L’équipe d’organisation avait prévu de ne pas faire d’offices chrétiens le samedi, par égard pour les prières juives, mais le rabbin a souhaité qu’on maintienne la prière chrétienne. Nous avons donc vécu quelque chose de tout à fait inédit ce samedi-là : les Matines, avant l’office synagogal et en fin de journée, les Vêpres de la résurrection, qui nous ont fait basculer dans le dimanche chrétien avant la fin du shabbat (qui ne s’est terminé qu’autour de 21h30 avec l’arrivée de la nuit). Nous pensions que cette expérience nous gênerait, mais en réalité, elle a été parfaitement bien vécue par tous, des deux côtés, car il n’y a jamais eu, à aucun moment, de syncrétisme. Le rabbin a donné quelques heures d’enseignements et en fin d’après midi avant les vêpres, Sandrine à fait une petite causerie sur le passage du shabbat juif au dimanche chrétien avec ce basculement du 7e au 8e/1er jour de la semaine. L’entrée vers l’eschaton préparée par ce supplément d’âme que Dieu donne pour le shabbat. En donnant l’exemple des apôtres et des premières générations chrétiennes qui le vivaient de façon habituelle et fluide.

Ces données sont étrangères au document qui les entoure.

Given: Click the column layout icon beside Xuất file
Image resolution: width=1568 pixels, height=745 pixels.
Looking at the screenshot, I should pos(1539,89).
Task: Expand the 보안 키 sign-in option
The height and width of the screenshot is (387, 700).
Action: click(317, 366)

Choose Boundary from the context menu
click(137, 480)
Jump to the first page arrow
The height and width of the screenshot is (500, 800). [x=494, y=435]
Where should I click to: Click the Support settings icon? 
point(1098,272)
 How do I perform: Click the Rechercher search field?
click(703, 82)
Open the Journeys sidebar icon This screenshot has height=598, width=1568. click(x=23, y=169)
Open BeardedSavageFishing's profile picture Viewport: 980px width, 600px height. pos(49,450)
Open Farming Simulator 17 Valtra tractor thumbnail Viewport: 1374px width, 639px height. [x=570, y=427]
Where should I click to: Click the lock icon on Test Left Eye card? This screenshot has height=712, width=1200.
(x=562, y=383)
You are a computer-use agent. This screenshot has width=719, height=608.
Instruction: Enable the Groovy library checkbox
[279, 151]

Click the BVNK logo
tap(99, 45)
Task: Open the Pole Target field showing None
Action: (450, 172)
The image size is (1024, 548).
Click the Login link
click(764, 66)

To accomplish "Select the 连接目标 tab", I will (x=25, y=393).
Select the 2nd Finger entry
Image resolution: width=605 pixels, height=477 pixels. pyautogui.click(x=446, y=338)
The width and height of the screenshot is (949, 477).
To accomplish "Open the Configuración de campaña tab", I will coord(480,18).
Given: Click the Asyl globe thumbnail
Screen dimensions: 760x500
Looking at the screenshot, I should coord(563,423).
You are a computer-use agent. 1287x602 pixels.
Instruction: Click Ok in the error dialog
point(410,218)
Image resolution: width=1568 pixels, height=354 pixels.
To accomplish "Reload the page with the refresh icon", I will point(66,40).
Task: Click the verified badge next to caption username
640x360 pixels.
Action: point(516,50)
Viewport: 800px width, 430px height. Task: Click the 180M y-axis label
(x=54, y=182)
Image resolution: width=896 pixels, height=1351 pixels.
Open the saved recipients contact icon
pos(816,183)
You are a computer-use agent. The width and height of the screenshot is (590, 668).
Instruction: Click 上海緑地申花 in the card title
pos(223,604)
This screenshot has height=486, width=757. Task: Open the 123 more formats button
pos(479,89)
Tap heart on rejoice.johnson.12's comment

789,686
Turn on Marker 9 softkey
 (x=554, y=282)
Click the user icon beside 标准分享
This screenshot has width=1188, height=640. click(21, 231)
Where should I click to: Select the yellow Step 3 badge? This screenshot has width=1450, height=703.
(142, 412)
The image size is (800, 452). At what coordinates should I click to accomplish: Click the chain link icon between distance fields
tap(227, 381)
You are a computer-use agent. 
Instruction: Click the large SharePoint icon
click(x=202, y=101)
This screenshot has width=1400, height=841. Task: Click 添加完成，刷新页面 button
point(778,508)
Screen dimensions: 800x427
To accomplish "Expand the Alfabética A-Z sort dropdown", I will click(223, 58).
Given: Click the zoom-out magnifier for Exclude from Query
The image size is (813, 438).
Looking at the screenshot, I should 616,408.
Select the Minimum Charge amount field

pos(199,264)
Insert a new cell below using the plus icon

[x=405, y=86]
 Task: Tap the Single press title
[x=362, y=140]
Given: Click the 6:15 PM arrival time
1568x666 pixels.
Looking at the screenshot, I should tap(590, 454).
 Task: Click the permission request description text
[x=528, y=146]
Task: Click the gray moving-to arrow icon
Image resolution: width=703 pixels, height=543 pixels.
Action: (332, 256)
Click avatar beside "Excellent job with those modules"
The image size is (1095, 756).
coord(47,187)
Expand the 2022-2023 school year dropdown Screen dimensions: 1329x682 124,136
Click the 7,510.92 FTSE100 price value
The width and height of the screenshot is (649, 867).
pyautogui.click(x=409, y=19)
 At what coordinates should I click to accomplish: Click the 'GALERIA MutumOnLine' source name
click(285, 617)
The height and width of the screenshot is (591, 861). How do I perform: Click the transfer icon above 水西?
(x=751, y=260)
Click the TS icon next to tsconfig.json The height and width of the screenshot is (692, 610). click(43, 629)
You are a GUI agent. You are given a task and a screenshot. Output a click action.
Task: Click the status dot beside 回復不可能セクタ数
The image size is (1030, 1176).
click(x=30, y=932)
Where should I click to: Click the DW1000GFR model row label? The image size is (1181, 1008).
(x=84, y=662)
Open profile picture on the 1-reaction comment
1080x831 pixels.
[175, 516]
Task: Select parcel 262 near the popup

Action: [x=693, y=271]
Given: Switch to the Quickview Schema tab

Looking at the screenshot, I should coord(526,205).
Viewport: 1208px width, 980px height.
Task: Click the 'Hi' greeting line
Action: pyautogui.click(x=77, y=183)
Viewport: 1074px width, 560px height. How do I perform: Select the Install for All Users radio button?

Le dimanche n’en a été que plus joyeux et notre Divine liturgie, présidée par le Père Marc, toute illuminée par ce que nous avions reçu depuis trois jours.

Table de Shabbat
Table pour le Shabbat
Après le repas de Shabbat
Après le repas de Shabbat
Office liturgique
Office liturgique

 

Nous étions aux Balmes, lieu dit de la maison de Brigitte et Michel Sollogoub, maison familiale qui a eu dès les origines une vocation ecclésiale. En effet, c''est le Père Cyrille Argenti, qui avait posé la première pierre de la chapelle et y avait ensuite célébré pour les orthodoxes (particulièrement les grecs) disséminés dans la Drôme. Il y venait régulièrement. Mgr Stéphane, du temps où il était en charge du Sud-est, était venu également et y avait aussi célébré. Or, nous le savons, Père Cyrille a sauvé des juifs pendant la deuxième guerre mondiale, et a réussi à s’échapper après avoir été pris par les nazis. Ce n’est sans doute pas un hasard que cette première rencontre inédite entre des orthodoxes et des juifs ici en France se soit passée dans cette maison.

 

Père Cyrille, prie pour nous !

 

Le Conseil d’Administration de CODJ :  Père Jean-Claude Gurnade, Jean Rehbinder, Rémy Guérinel, Alina Robin, Sophie Hamel, Priscilla Hachemi, Claudine Garcia, Brigitte Sollogoub, Sandrine Caneri.

 

[1] AJCF: Amitié judéo-chrétienne de France.

 

[2] Voir l’article de L. Kloeble et R. Guérinel : « Une lecture orthodoxe du livre de Jules Isaac : Jésus et Israël. Une nécessaire mutation du dialogue judéo-chrétien », Sens n° 407 (juillet-août 2016), p. 305-324.

 

[3] Voir les premiers bulletins de l’AJC en 1948 et 1949, particulièrement l’article d’Edmond Fleg : « les deux fidélités ».